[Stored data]
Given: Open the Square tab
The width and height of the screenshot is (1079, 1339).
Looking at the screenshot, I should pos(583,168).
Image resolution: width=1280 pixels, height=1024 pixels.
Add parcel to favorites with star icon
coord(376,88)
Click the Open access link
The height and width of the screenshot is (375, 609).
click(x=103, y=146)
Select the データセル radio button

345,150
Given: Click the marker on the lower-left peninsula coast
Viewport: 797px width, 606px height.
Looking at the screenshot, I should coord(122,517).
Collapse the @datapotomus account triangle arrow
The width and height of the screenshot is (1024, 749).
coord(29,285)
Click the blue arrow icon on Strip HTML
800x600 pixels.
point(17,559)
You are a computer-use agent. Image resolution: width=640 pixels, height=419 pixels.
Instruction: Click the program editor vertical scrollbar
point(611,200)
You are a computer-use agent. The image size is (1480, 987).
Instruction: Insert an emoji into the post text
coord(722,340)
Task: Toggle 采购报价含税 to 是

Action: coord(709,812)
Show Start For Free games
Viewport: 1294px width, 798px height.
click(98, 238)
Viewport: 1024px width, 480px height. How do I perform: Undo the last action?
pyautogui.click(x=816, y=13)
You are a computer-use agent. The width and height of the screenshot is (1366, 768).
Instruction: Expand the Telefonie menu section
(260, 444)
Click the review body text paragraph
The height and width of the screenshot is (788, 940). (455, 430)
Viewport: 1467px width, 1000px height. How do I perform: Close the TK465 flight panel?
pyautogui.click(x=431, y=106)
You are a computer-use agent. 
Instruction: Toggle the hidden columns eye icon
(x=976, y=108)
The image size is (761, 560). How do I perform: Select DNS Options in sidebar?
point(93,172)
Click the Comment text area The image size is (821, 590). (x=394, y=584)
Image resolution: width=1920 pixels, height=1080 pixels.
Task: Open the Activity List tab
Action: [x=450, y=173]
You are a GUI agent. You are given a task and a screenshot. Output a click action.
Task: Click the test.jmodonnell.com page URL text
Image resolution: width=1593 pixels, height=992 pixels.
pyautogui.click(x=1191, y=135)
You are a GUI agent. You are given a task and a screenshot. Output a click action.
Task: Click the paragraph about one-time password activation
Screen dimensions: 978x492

- Activity -
All records are to be retyped precisely.

- Result -
Given: Open the Square tab
The width and height of the screenshot is (1079, 1339).
Looking at the screenshot, I should pos(583,168).
Image resolution: width=1280 pixels, height=1024 pixels.
Add parcel to favorites with star icon
coord(376,88)
Click the Open access link
The height and width of the screenshot is (375, 609).
click(x=103, y=146)
Select the データセル radio button

345,150
Given: Click the marker on the lower-left peninsula coast
Viewport: 797px width, 606px height.
Looking at the screenshot, I should coord(122,517).
Collapse the @datapotomus account triangle arrow
The width and height of the screenshot is (1024, 749).
coord(29,285)
Click the blue arrow icon on Strip HTML
800x600 pixels.
point(17,559)
You are a computer-use agent. Image resolution: width=640 pixels, height=419 pixels.
Instruction: Click the program editor vertical scrollbar
point(611,200)
You are a computer-use agent. The image size is (1480, 987).
Instruction: Insert an emoji into the post text
coord(722,340)
Task: Toggle 采购报价含税 to 是

Action: coord(709,812)
Show Start For Free games
Viewport: 1294px width, 798px height.
click(98, 238)
Viewport: 1024px width, 480px height. How do I perform: Undo the last action?
pyautogui.click(x=816, y=13)
You are a computer-use agent. The width and height of the screenshot is (1366, 768).
Instruction: Expand the Telefonie menu section
(260, 444)
Click the review body text paragraph
The height and width of the screenshot is (788, 940). (455, 430)
Viewport: 1467px width, 1000px height. How do I perform: Close the TK465 flight panel?
pyautogui.click(x=431, y=106)
You are a computer-use agent. 
Instruction: Toggle the hidden columns eye icon
(x=976, y=108)
The image size is (761, 560). How do I perform: Select DNS Options in sidebar?
point(93,172)
Click the Comment text area The image size is (821, 590). (x=394, y=584)
Image resolution: width=1920 pixels, height=1080 pixels.
Task: Open the Activity List tab
Action: [x=450, y=173]
You are a GUI agent. You are given a task and a screenshot. Output a click action.
Task: Click the test.jmodonnell.com page URL text
Image resolution: width=1593 pixels, height=992 pixels.
pyautogui.click(x=1191, y=135)
You are a GUI agent. You are given a task and a screenshot. Output a click action.
Task: Click the paragraph about one-time password activation
Screen dimensions: 978x492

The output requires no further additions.